*DIRECTIONS FOR THIS TASK:*
Extend the biographical passage on Thomas Fraser, the soldier and Upper Canada politician, by writing what comes next after its final sentence.

*SOURCE PASSAGE:*
%%

Thomas Fraser (1749 – October 18, 1821) was a soldier and political figure in Upper Canada.

He was born in Stratherrick, Inverness, Scotland in 1749. His family came to North America in 1767 and settled on the estate of Sir William Johnson in Tryon County, New York. In 1777, he and his brother were captured while trying to escape to Quebec. They escaped and joined Major-General John Burgoyne at Fort Edward. After the fall of Saratoga, they escaped north to Quebec. In 1779, they served as border guards at the Yamaska River and later became Lieutenants in Edward Jessup's Loyal Rangers.

In 1784, he settled in Edwardsburg Township, where he built a sawmill. In 1786, he became a justice of the peace and, in 1792, was appointed to the land board for Leeds and Grenville counties. He was also the first sheriff in the Johnstown District. He represented Dundas in the 2nd Parliament of Upper Canada and Glengarry in the 5th Parliament.

%%

*STUDY MATERIAL:*
%%

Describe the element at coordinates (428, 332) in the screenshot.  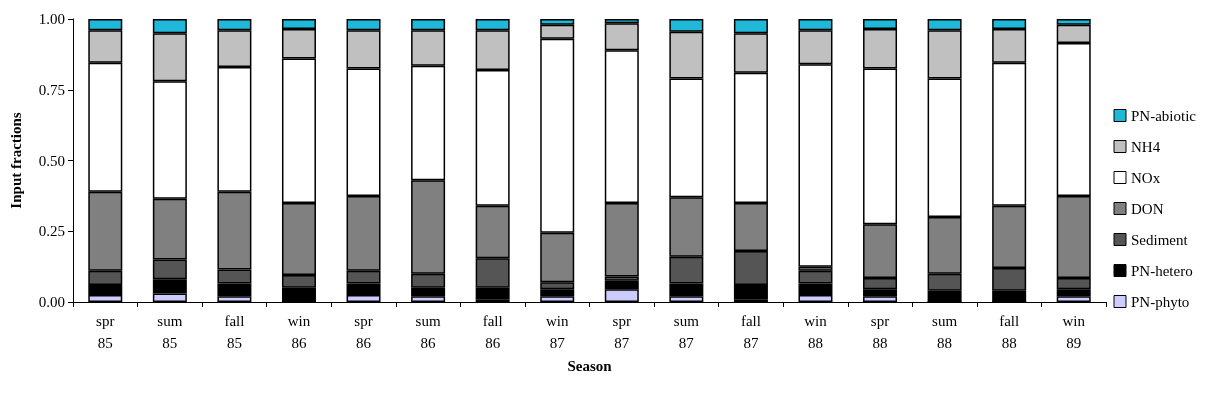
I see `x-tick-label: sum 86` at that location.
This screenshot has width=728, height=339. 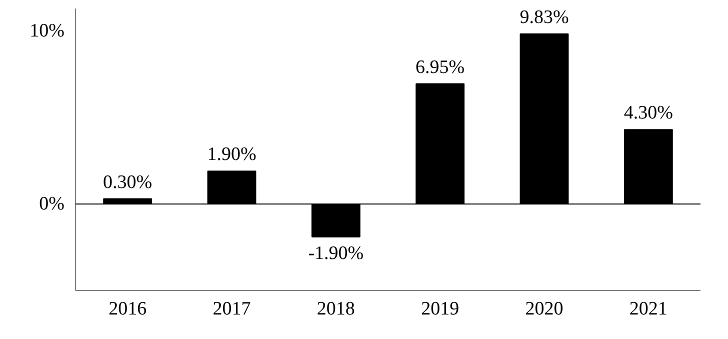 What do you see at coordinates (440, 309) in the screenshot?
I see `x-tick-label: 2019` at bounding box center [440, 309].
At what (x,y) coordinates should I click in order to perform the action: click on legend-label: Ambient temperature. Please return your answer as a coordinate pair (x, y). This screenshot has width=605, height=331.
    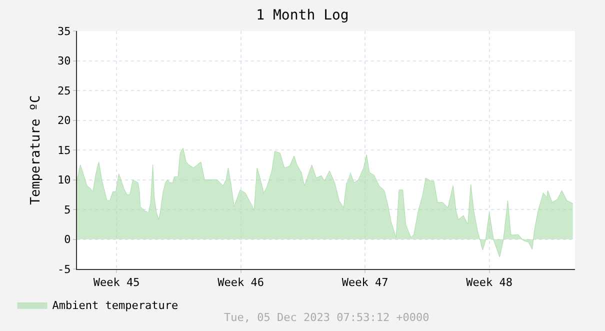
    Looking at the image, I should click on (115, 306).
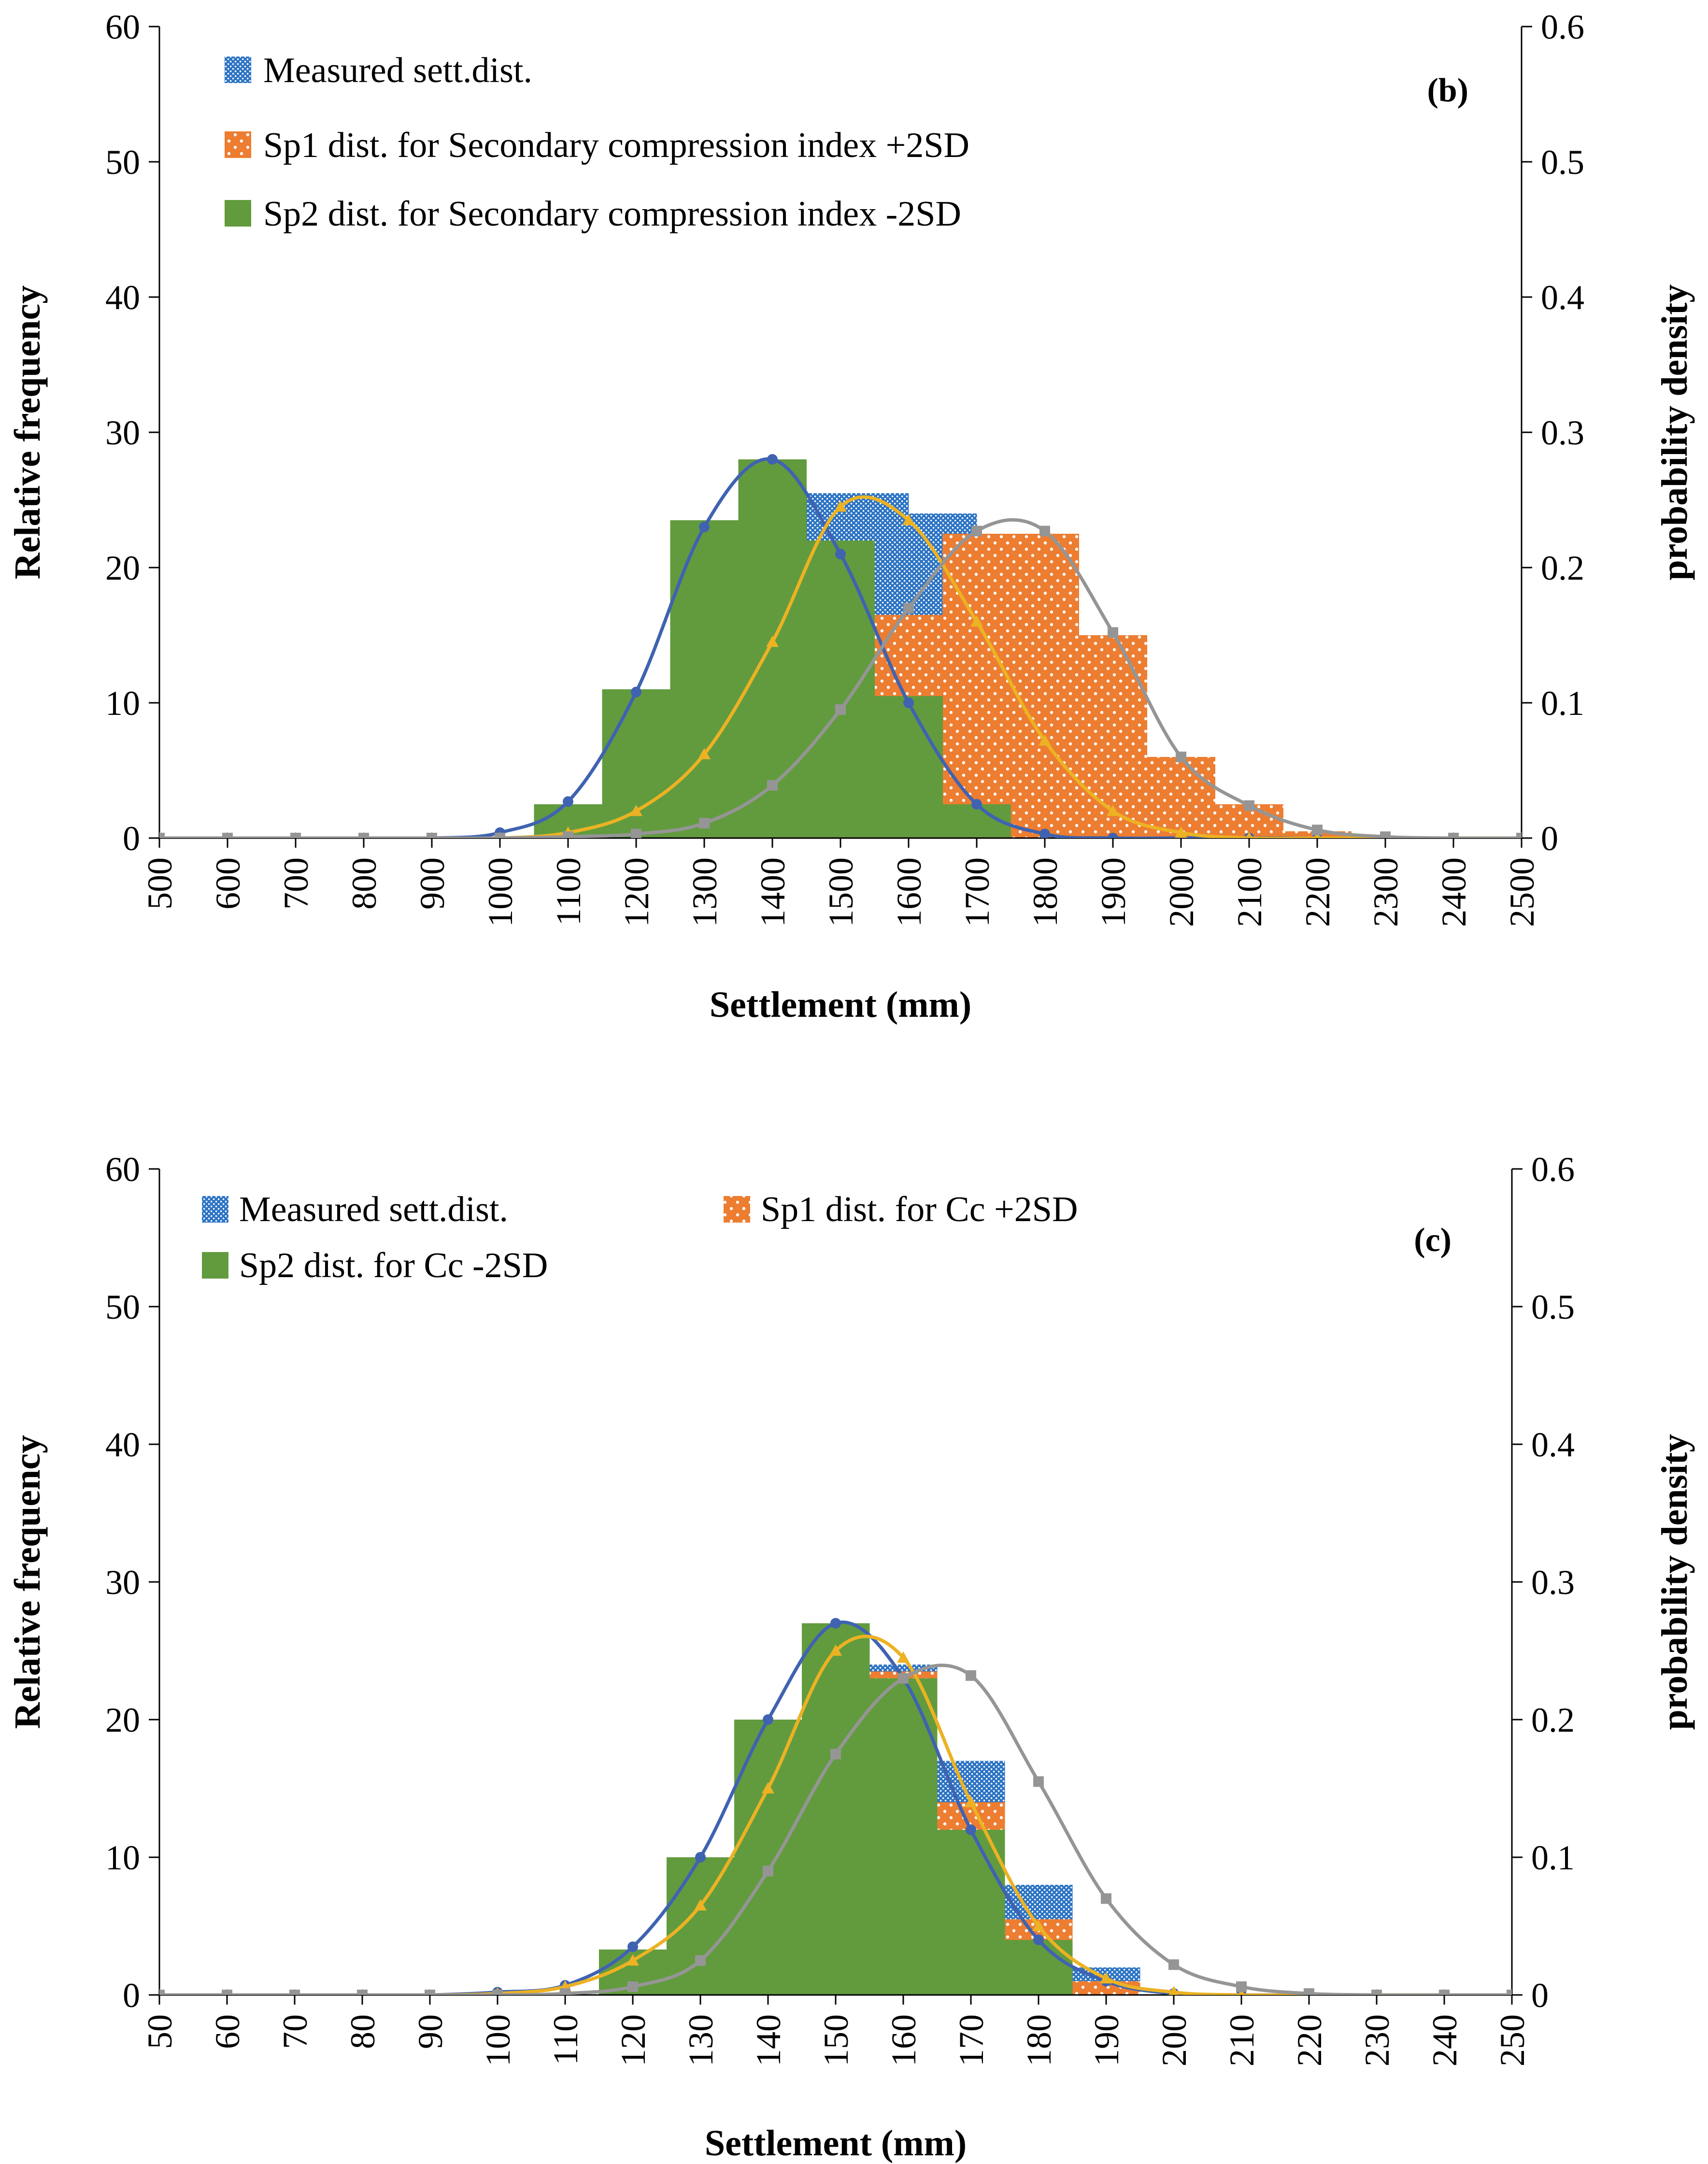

%%
%%

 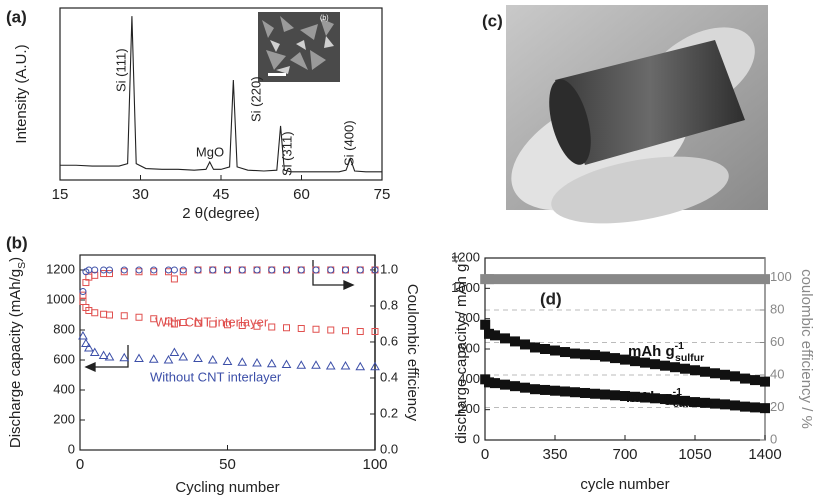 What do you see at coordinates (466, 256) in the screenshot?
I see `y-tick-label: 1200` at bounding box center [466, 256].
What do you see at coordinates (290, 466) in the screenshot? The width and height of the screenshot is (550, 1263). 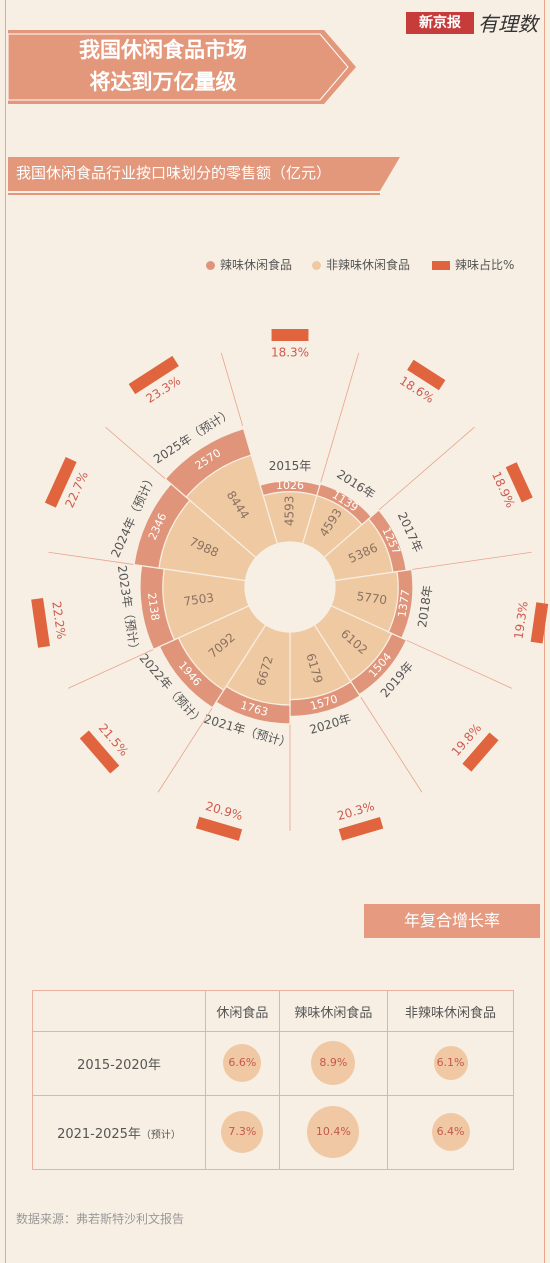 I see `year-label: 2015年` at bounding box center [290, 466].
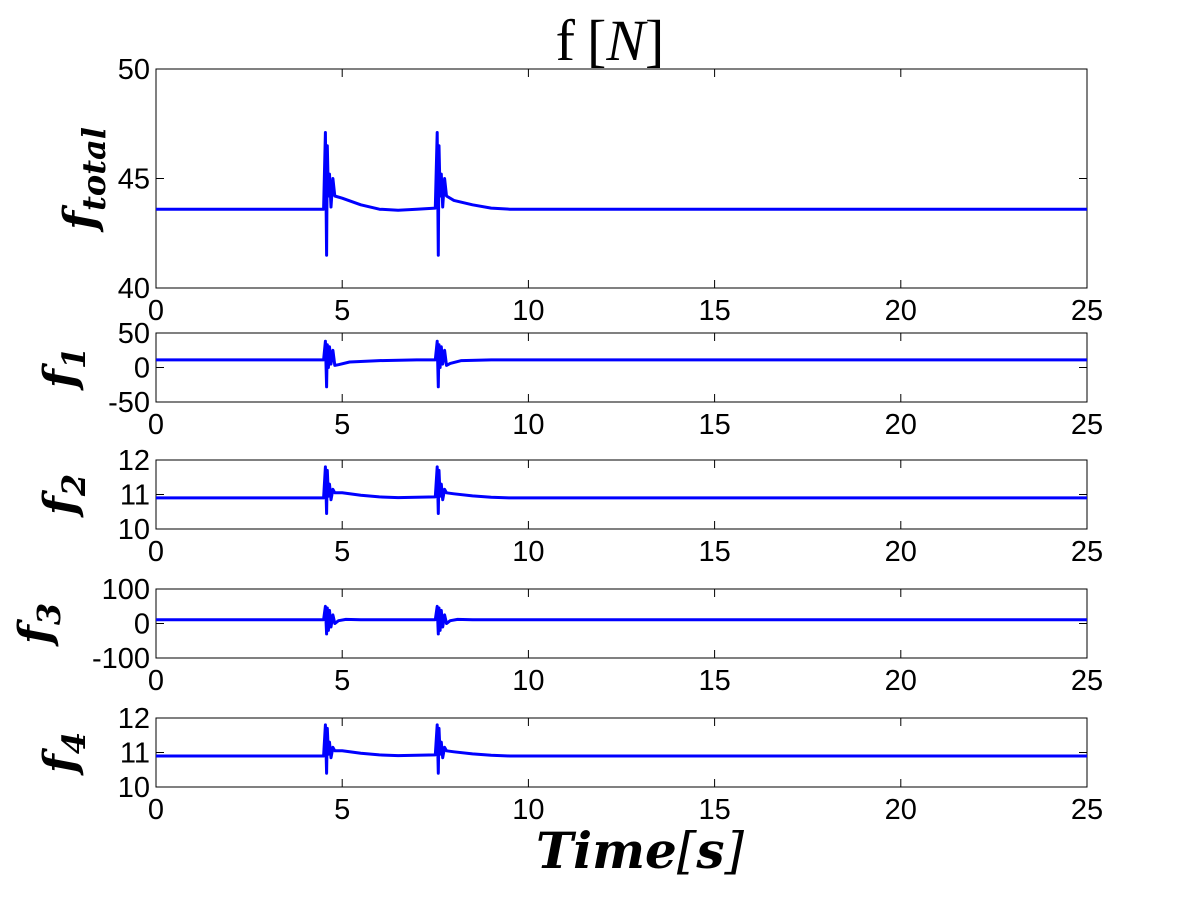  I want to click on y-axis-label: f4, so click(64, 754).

%%
%%

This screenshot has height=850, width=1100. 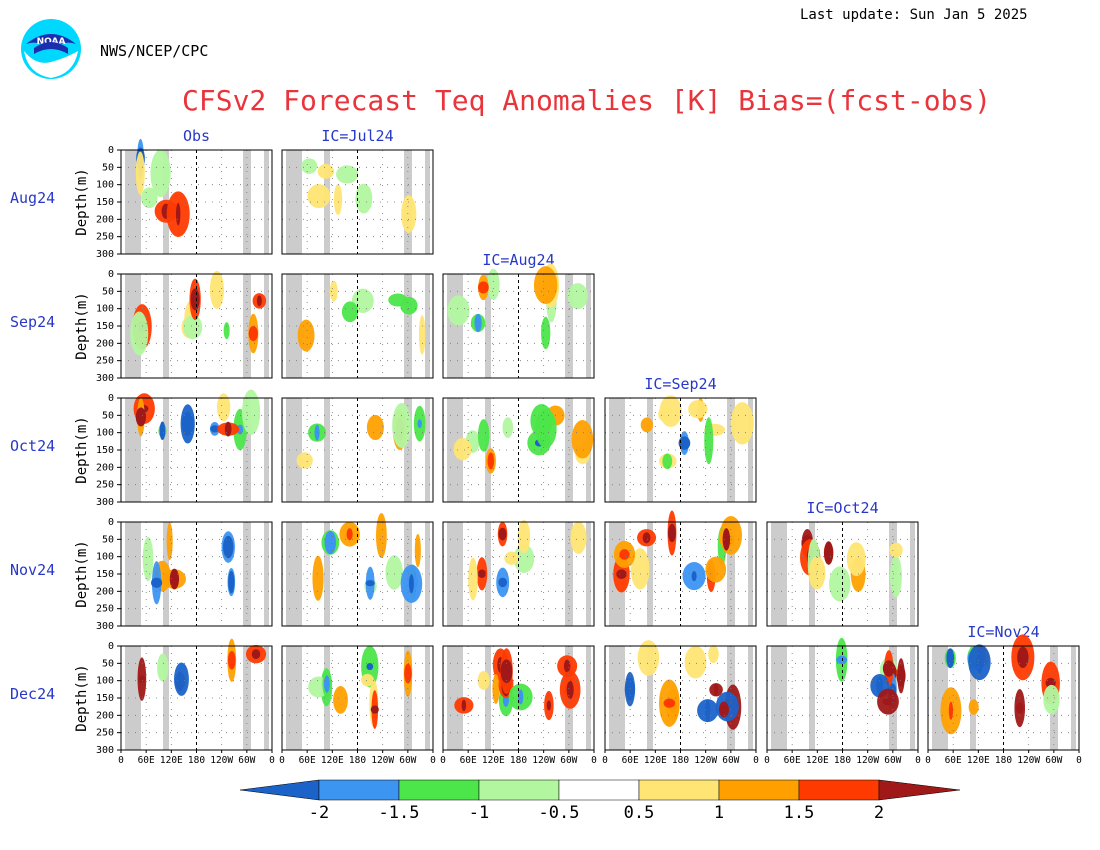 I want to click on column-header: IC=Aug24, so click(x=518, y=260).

%%

*RESPONSE AREA:*
During the War of 1812, he commanded the Dundas County Militia, and was in command of all Canadian Militia at the Battle of Ogdensburg. After the war, he moved to Matilda Township in Dundas County. He was appointed to the Legislative Council for the province in 1815. He died in Matilda Township in 1821.

External references
Biography at the Dictionary of Canadian Biography Online
Glengarry's Representatives in the Legislative Assembly of Upper Canada

1749 births
1821 deaths
Members of the Legislative Assembly of Upper Canada
Members of the Legislative Council of Upper Canada
United Empire Loyalists
People from Leeds and Grenville United Counties
People from Inverness
Scottish emigrants to pre-Confederation Ontario
Immigrants to the Province of Quebec (1763–1791)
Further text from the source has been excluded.